Second volet de la série, «Qu’est-ce qu’on a encore fait au bon Dieu?» (2019) avait été l’occasion d’introduire la sœur homosexuelle de Charles, gendre catholique ivoirien, ainsi que leurs parents Madeleine (Salimata Kamate) et André Koffi (Pascal NZonzi), tenants des valeurs traditionnelles et amateurs de jambon français. Si l’histoire avait permis de faire leur connaissance, l’évocation un peu trop rapide des autres beaux-parents avait en revanche de quoi laisser sur sa faim : alors que Claude et son épouse Marie (Chantal Lauby) avaient fait un véritable tour du monde pour tous les rencontrer, leurs voyages n’avaient été que brièvement évoqués dans les récits faits à leurs beaux-fils. Le troisième opus, qui voit l’arrivée des huit beaux-parents, permet d’y remédier.

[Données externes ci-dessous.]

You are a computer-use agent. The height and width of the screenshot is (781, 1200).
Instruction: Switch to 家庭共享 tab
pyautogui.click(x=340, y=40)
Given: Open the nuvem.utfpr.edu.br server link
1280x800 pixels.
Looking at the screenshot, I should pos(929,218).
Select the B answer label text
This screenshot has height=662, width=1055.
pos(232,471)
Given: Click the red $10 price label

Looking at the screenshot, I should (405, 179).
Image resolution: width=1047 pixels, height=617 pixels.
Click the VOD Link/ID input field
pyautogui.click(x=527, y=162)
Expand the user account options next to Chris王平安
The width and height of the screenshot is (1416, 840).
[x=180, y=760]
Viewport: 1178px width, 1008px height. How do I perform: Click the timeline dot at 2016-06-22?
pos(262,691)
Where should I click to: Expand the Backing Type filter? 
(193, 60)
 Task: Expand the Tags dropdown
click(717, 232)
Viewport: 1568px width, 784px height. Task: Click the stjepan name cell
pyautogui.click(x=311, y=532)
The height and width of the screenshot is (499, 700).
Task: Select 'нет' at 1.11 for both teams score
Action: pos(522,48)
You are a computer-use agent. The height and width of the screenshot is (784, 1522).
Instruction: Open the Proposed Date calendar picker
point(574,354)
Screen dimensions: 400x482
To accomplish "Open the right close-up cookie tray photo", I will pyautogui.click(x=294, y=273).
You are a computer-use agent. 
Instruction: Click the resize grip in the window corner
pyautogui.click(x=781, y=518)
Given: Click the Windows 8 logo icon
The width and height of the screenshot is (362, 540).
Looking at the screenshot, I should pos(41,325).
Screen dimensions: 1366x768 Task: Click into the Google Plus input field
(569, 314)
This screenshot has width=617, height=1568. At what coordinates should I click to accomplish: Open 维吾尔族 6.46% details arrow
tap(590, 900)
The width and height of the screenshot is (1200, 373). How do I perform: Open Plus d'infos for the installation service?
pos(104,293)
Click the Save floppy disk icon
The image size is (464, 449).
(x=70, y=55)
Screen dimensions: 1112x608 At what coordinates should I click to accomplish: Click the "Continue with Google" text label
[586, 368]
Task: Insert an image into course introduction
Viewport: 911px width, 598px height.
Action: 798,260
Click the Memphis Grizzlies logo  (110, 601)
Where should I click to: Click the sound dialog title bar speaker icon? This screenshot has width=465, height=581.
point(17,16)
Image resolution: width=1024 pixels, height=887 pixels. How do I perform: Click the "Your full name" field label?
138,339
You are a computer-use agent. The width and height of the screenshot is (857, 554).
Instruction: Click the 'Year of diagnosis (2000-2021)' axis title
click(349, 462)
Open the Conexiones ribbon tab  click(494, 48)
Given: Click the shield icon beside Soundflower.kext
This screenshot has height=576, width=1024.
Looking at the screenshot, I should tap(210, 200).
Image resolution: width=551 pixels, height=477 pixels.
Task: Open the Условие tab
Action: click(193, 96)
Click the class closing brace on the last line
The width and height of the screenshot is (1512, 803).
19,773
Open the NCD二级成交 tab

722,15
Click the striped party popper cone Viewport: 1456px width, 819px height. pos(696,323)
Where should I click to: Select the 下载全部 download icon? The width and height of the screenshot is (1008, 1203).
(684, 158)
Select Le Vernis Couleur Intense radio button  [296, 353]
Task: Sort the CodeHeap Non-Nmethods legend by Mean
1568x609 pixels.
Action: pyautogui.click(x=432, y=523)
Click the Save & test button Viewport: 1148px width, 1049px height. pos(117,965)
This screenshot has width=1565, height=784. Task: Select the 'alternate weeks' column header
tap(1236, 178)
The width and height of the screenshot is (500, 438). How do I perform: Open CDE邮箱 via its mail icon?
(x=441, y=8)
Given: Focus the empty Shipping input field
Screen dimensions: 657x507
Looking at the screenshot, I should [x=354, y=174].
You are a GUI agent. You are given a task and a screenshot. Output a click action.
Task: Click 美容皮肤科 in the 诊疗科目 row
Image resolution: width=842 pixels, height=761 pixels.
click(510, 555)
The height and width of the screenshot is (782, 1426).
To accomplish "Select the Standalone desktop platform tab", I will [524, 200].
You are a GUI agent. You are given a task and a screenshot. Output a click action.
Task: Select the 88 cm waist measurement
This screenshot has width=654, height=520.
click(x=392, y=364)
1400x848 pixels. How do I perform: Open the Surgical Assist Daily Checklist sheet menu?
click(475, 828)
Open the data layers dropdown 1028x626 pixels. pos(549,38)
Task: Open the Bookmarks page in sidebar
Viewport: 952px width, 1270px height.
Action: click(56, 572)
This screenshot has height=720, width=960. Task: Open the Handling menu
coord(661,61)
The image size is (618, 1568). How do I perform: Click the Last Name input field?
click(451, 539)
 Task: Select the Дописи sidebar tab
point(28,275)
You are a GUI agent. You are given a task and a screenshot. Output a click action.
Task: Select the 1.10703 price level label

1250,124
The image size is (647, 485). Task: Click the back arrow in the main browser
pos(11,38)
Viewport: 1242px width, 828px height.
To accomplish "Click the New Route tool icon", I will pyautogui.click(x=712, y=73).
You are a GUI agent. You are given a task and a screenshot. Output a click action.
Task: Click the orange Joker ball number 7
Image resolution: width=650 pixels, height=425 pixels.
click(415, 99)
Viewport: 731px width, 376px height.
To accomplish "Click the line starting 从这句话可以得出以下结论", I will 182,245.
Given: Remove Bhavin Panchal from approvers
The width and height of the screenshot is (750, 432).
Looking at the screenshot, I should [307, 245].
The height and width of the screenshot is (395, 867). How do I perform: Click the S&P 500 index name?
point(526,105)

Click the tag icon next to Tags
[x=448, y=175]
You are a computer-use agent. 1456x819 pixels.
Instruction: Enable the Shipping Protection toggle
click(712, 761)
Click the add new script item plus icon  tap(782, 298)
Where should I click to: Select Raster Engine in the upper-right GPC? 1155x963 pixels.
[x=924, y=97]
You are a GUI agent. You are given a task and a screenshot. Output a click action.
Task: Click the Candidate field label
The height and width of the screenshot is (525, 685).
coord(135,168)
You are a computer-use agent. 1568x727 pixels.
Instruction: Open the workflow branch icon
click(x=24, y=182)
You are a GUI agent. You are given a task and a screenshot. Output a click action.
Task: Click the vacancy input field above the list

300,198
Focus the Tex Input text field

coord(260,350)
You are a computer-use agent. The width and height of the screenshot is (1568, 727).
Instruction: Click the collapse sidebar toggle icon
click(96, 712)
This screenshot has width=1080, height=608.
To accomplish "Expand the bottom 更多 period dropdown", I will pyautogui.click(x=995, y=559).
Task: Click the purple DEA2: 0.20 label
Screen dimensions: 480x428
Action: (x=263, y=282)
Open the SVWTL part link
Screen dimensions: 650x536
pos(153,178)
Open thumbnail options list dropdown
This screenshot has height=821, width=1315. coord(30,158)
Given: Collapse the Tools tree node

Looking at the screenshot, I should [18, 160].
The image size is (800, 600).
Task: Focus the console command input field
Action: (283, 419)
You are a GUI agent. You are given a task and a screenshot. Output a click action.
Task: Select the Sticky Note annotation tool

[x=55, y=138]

les gags s’enchaînent, parfois amusants, souvent opportunistes...– Laurine Chiarini

Peut-on rire de tout ? Oui, avec précaution : ne se voulant ni acerbe, ni cynique, le film, dont les deux premiers volets figurent au top 100 des plus gros succès en France, navigue sûrement, mais prudemment, entre sujets de discorde populaire et caractère universel des gags qui en découlent. Laure (Élodie Fontan), devenue végane, veut imposer sa nourriture à tout le monde ; Charles l’Ivoirien (Noom Diawara) joue un Jésus noir dans une pièce de théâtre et Viviane (Tatiana Rojo), qui aime les femmes, a adopté un petit garçon indien. À force de ne vouloir froisser personne, certains des gags tombent à plat ; d’autres, faciles, mais bien placés, permettent de rire sans trop réfléchir.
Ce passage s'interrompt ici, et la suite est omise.